• QUOTED PASSAGE
[start]
The second is that we're more often asked to be part of the development 
process, which will involve more iteration with developers. In other 
words, they will ask us to review a page, we will critique, they will 
respond, we will review a second time, etc., which leads to more 
conversations back and forth about how things should work in terms of 
accessibility.

Ultimately, however, we are reviewing against the same set of standards 
(WCAG 2.0 AA) and therefore expecting the same accessibility.

Hope this is helpful.

Mike



On 5/23/2012 2:12 PM, Peter Korn wrote:
> Shadi,
>
> I can't speak to "usual practice" for web accessibility evaluators.  I 
> think that software organizations generally who are implementing 
> accessibility support simply test for it alongside general software 
> testing.  E.g. on a regular basis as new internal builds are released 
> to testing, QA will look at things like keyboard operability, theme 
> support, color/contrast issues, and interoperability with assistive 
> technologies.  Programmatic testing will be a part of this as much as 
> possible.  QA practices to ensure code coverage generally would also 
> apply to accessibility testing -> focus on those places where 
> engineering has indicated new features were added or UI has changed; 
> run some set of "sanity tests" to ensure that the most critical and 
> basic functionality isn't broken (e.g. always try to read a known good 
> sample web page each time you get a new build of Firefox), etc.
>
> But this is different from a one-time review of an application; this 
> is about the software development process and working to ensure 
> accessibility is there - like any other feature and like overall 
> functionality - as the product is being built.  I don't know how to 
> adapt that process - which may involve hundreds of hours over a 
> multi-year development cycle - to a one-short WCAG evaluation of a web 
> application.
[end]
• MATERIAL SHOWN
[start]
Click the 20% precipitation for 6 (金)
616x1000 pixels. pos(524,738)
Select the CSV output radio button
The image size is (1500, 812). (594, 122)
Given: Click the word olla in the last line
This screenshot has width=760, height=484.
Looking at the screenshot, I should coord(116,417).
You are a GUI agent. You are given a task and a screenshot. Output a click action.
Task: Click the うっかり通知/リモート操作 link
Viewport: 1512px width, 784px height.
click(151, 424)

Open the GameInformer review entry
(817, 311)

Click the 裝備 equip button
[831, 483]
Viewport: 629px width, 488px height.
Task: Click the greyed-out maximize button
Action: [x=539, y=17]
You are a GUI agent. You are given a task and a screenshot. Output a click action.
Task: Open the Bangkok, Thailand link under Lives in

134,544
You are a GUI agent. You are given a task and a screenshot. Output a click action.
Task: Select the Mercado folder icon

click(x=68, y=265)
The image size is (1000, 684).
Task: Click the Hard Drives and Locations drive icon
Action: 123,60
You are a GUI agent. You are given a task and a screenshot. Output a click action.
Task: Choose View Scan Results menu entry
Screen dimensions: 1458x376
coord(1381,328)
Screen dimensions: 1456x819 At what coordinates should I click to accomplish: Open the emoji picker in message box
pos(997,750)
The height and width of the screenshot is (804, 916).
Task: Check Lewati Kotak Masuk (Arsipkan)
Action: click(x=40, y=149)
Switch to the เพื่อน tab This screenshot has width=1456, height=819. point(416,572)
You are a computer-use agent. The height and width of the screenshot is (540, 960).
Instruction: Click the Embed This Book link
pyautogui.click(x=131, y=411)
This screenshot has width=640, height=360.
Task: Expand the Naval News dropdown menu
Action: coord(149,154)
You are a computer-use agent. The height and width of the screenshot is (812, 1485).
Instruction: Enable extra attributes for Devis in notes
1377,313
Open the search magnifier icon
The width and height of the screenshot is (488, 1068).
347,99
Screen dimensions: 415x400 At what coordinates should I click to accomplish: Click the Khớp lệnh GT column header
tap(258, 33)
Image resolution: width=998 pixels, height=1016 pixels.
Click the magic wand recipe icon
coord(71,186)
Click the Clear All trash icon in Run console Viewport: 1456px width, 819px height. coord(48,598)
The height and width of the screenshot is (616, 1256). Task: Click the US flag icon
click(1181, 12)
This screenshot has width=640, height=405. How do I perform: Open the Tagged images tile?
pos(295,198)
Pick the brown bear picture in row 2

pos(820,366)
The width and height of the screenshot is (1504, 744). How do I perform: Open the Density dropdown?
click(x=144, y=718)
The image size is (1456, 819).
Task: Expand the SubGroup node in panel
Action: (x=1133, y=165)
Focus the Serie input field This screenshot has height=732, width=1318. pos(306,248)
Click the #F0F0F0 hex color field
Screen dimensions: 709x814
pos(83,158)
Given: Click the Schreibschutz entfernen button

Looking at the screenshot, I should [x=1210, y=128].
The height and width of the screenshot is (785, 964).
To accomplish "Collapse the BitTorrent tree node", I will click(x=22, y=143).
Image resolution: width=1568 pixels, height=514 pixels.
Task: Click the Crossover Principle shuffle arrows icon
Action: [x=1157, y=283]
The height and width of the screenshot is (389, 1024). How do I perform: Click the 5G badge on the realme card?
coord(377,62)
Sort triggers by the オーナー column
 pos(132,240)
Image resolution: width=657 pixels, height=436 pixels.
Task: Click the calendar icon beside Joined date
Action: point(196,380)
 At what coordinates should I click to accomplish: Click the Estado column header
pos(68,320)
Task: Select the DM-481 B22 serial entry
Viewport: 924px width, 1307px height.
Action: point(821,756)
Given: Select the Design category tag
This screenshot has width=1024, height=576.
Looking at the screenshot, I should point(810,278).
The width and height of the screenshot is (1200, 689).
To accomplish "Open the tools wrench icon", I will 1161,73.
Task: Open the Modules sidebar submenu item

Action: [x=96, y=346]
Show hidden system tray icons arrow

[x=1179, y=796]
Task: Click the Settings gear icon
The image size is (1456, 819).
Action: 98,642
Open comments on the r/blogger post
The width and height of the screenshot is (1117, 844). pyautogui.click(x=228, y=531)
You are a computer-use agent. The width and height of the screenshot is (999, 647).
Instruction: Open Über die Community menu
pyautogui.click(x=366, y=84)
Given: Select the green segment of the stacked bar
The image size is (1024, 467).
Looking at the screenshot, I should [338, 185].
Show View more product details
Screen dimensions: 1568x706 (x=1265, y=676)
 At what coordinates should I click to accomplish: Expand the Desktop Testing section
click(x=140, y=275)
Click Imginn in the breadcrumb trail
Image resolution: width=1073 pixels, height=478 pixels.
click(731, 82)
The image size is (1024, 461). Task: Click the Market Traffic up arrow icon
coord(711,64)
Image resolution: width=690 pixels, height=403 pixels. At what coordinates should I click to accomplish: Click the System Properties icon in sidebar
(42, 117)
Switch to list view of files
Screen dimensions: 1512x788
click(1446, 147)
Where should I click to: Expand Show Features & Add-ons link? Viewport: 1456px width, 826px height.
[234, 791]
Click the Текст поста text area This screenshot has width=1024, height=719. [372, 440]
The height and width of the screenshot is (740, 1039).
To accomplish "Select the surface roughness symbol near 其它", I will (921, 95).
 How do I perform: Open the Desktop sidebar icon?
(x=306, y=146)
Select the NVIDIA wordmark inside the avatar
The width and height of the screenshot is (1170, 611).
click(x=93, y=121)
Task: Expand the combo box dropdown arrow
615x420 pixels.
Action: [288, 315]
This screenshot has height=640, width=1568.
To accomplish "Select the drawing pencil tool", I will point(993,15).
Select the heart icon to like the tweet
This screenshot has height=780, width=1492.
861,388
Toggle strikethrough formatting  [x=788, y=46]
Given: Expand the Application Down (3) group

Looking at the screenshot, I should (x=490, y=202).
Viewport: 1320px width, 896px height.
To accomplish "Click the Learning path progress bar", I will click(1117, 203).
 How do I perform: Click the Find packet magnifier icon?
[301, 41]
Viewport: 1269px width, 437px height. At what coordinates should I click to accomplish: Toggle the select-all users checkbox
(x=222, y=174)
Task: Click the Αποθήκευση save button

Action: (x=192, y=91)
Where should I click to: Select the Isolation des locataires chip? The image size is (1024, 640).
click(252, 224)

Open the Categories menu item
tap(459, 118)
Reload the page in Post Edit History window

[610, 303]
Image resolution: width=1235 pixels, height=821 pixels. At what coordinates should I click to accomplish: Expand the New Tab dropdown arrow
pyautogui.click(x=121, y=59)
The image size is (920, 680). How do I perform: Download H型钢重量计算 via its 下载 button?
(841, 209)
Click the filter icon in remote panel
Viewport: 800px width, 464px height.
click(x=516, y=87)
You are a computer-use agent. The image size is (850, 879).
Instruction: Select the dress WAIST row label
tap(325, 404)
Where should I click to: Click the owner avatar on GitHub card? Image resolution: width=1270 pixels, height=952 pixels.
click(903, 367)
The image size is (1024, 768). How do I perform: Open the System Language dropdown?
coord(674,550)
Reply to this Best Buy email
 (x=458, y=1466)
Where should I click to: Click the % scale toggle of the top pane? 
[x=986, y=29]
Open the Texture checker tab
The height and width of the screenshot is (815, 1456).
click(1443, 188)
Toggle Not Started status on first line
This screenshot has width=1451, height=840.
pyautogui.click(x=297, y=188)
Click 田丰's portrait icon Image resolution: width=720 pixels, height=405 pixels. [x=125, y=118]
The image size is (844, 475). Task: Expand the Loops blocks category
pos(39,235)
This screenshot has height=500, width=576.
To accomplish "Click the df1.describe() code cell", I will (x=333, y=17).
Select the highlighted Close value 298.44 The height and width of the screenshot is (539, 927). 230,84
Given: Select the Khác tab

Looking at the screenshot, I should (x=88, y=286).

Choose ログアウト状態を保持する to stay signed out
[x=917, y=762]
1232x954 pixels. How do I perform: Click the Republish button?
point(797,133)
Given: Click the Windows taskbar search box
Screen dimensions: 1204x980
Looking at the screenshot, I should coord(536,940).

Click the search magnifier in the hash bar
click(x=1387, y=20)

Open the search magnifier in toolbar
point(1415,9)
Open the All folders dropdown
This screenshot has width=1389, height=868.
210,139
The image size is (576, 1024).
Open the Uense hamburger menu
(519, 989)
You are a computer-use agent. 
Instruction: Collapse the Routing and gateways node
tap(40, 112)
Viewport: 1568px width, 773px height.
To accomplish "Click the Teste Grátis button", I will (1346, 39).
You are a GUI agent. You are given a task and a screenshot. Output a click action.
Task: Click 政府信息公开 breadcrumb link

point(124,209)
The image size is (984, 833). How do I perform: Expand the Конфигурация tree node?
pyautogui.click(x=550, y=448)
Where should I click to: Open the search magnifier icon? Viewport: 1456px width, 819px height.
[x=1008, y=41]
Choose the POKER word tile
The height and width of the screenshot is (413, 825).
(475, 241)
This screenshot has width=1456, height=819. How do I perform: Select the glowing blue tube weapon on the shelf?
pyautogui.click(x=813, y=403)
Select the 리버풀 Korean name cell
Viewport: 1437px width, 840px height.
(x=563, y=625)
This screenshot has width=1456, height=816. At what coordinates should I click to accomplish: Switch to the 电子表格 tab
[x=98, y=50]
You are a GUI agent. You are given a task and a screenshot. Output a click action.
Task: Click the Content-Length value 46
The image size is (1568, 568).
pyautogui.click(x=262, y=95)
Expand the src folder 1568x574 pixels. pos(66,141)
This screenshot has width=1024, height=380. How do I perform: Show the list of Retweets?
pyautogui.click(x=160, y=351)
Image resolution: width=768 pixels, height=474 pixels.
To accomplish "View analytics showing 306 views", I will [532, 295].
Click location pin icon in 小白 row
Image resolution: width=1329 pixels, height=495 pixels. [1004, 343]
[end]
• REQUIRED TASK A
Answer these questions about the email excerpt on accessibility testing:
(i) Which set of standards are the reviews checked against?
(ii) Who wrote the quoted message dated 5/23/2012?
(iii) Which sanity test is suggested for each new build of Firefox?
• REQUIRED TASK B
In the rows, restate word for word from the line with "Given: Expand the Application Down (3) group" up to and including the line with "pyautogui.click(x=297, y=188)".

• EXPECTED OUTPUT A
(i) WCAG 2.0 AA
(ii) Peter Korn
(iii) Always try to read a known good sample web page.

• EXPECTED OUTPUT B
Given: Expand the Application Down (3) group

Looking at the screenshot, I should (x=490, y=202).
Viewport: 1320px width, 896px height.
To accomplish "Click the Learning path progress bar", I will click(1117, 203).
 How do I perform: Click the Find packet magnifier icon?
[301, 41]
Viewport: 1269px width, 437px height. At what coordinates should I click to accomplish: Toggle the select-all users checkbox
(x=222, y=174)
Task: Click the Αποθήκευση save button

Action: (x=192, y=91)
Where should I click to: Select the Isolation des locataires chip? The image size is (1024, 640).
click(252, 224)

Open the Categories menu item
tap(459, 118)
Reload the page in Post Edit History window

[610, 303]
Image resolution: width=1235 pixels, height=821 pixels. At what coordinates should I click to accomplish: Expand the New Tab dropdown arrow
pyautogui.click(x=121, y=59)
The image size is (920, 680). How do I perform: Download H型钢重量计算 via its 下载 button?
(841, 209)
Click the filter icon in remote panel
Viewport: 800px width, 464px height.
click(x=516, y=87)
You are a computer-use agent. The image size is (850, 879).
Instruction: Select the dress WAIST row label
tap(325, 404)
Where should I click to: Click the owner avatar on GitHub card? Image resolution: width=1270 pixels, height=952 pixels.
click(903, 367)
The image size is (1024, 768). How do I perform: Open the System Language dropdown?
coord(674,550)
Reply to this Best Buy email
 (x=458, y=1466)
Where should I click to: Click the % scale toggle of the top pane? 
[x=986, y=29]
Open the Texture checker tab
The height and width of the screenshot is (815, 1456).
click(1443, 188)
Toggle Not Started status on first line
This screenshot has width=1451, height=840.
pyautogui.click(x=297, y=188)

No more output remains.